Photography by Roger Mansfield
Each section of the exhibition is themed—Culture, Craft, Art, Activism, and Inspiration—offering visitors a sense of progression through time and across disciplines. The exhibition begins in the early 20th century with bellyboards and railways, as Cornish beaches became icons of a new kind of leisure, heavily promoted by train companies seeking to boost tourism.
Wooden belly boards—compact, durable, and made for sandy beaches—became a visual shorthand for seaside escape. Their design remains virtually unchanged today, with a modern version sitting beside a 1920s original in the exhibition, demonstrating the elegance of a good idea well-executed.
The Craft section makes a compelling case for the surfboard as a design object, as Cornwall has long been a hub of board innovation. Here, visitors can trace the evolution of materials and shaping techniques, from early hollow wood boards to mid-century fibreglass longboards and the smaller, more agile shortboards of the 1970s and beyond.
Photography by Alex Williams
Particularly poignant is a tribute to Chris Jones, one of Britain’s pioneering board-shapers and a competitive surfer in the 1960s. His shaping tools, custom boards and trophies are all on display as part of the exhibition – artifacts of both sport and artisanal heritage.
Equally vital are the boards and surf gear designed for access and inclusion. Cornwall is a global leader in adaptive surfing, evident in the exhibition through boards developed for para-surfing, alongside the trophies of champions Melissa Reid, Pegleg Bennett and Charlotte Banfield. Finisterre’s Seasuit wetsuit, designed in collaboration with Iranian-Irish surfer Easkey Britton and Iranian triathlete Shirin Germai is another standout—an example of functional fashion that balances modesty, mobility, and design sensitivity.
Photography by Sean Evans
The Art section is arguably the most visually arresting, thanks to a cluster of surfboards designed by Damien Hirst for Californian surfer Maia Norman features spin paintings and butterfly motifs encased in resin. Though made in Cornwall, the boards carry Hirst’s unmistakable mark—part performance object, part surfable canvas. Other collaborations on display include works by Nina Blake and Polly Morgan, and boards auctioned for the environmental group Surfers Against Sewage.
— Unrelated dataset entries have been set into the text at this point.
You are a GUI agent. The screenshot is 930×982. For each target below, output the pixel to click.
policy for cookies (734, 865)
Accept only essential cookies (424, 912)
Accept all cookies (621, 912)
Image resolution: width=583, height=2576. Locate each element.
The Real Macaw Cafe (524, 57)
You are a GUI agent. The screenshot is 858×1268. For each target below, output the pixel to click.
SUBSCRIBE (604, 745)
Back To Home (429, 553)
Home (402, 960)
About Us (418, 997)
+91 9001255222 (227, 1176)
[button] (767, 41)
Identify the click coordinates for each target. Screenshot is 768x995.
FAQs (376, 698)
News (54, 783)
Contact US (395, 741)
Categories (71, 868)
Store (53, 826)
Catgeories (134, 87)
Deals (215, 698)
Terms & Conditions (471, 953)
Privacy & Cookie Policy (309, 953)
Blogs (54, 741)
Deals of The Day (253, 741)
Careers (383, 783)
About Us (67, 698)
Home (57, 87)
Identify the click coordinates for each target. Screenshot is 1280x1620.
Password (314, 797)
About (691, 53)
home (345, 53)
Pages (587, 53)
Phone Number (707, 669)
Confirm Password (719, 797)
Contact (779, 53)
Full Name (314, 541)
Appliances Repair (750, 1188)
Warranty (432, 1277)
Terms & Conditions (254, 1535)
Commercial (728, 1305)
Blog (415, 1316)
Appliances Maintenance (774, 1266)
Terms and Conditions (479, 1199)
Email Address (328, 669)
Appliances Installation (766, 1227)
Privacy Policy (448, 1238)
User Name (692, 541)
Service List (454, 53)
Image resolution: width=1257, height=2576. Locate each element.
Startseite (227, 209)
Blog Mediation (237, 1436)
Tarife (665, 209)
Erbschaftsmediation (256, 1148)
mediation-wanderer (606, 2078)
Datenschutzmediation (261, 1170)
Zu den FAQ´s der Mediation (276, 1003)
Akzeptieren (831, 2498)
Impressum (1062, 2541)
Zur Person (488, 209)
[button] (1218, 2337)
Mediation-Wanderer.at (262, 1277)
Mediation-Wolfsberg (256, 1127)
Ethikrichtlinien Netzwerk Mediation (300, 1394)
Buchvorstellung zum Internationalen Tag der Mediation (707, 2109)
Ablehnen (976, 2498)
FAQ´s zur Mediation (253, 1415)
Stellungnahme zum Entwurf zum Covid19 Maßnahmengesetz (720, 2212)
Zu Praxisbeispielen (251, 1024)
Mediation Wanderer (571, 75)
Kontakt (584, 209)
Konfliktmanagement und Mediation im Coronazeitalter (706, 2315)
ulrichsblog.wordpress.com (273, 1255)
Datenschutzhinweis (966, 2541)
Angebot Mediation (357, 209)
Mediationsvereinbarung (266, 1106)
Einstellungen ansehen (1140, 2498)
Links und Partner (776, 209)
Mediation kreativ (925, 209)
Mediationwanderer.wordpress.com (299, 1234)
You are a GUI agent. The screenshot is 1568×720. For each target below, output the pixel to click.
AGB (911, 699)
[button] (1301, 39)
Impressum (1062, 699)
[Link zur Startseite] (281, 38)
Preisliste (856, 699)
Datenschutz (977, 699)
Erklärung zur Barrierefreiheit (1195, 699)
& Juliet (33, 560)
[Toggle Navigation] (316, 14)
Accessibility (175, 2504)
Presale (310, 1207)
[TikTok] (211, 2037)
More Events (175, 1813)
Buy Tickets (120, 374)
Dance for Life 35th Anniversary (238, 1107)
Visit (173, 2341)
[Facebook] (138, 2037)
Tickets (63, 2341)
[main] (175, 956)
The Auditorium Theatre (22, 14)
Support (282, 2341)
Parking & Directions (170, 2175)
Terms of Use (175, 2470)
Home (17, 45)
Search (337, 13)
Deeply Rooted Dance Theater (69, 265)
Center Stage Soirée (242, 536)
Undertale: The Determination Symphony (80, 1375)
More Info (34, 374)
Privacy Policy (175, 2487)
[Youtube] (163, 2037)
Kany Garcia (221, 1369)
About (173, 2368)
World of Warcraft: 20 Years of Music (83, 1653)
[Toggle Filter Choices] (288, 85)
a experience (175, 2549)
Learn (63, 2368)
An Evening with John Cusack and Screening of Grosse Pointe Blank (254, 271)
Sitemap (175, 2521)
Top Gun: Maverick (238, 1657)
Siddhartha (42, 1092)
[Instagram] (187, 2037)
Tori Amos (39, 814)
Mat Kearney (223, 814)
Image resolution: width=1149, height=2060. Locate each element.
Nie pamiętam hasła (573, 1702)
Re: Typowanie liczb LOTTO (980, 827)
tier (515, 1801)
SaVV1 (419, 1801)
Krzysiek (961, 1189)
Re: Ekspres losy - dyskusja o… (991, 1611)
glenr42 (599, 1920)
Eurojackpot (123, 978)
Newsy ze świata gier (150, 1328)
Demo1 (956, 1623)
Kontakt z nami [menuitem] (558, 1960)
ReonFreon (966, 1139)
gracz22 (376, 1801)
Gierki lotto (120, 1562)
Environmental design plays a starring role in the Activism zone. A suspended plastic wave sculpture by Abigail Falls hangs above visitors like a cresting warning, drawing attention to the ocean waste crisis. The only way to describe it is both beautiful and bleak, designed to confront as much as captivate.
Photography by Alex Brown
The real triumph of SURF! lies in its breadth, as it doesn’t confine design to objects, but expands it to lived experience—of heritage, family, environment, and self-expression. In the Inspiration zone, surf trophies sit beside a looping film of intergenerational long boarders—grandparents, parents, and children sharing waves and weather. There’s even a corner for visitors to submit their own memories and photographs of surfing in Cornwall, slowly expanding the show’s narrative into a collective one.
From bellyboards to biodegradable wetsuits and fine art to folkcraft, SURF! honours the surfboard not only as a tool of sport, but as a vessel of design history. In doing so, it positions Cornwall as a crucible of coastal creativity, where the waves may come and go, but the culture continues to build.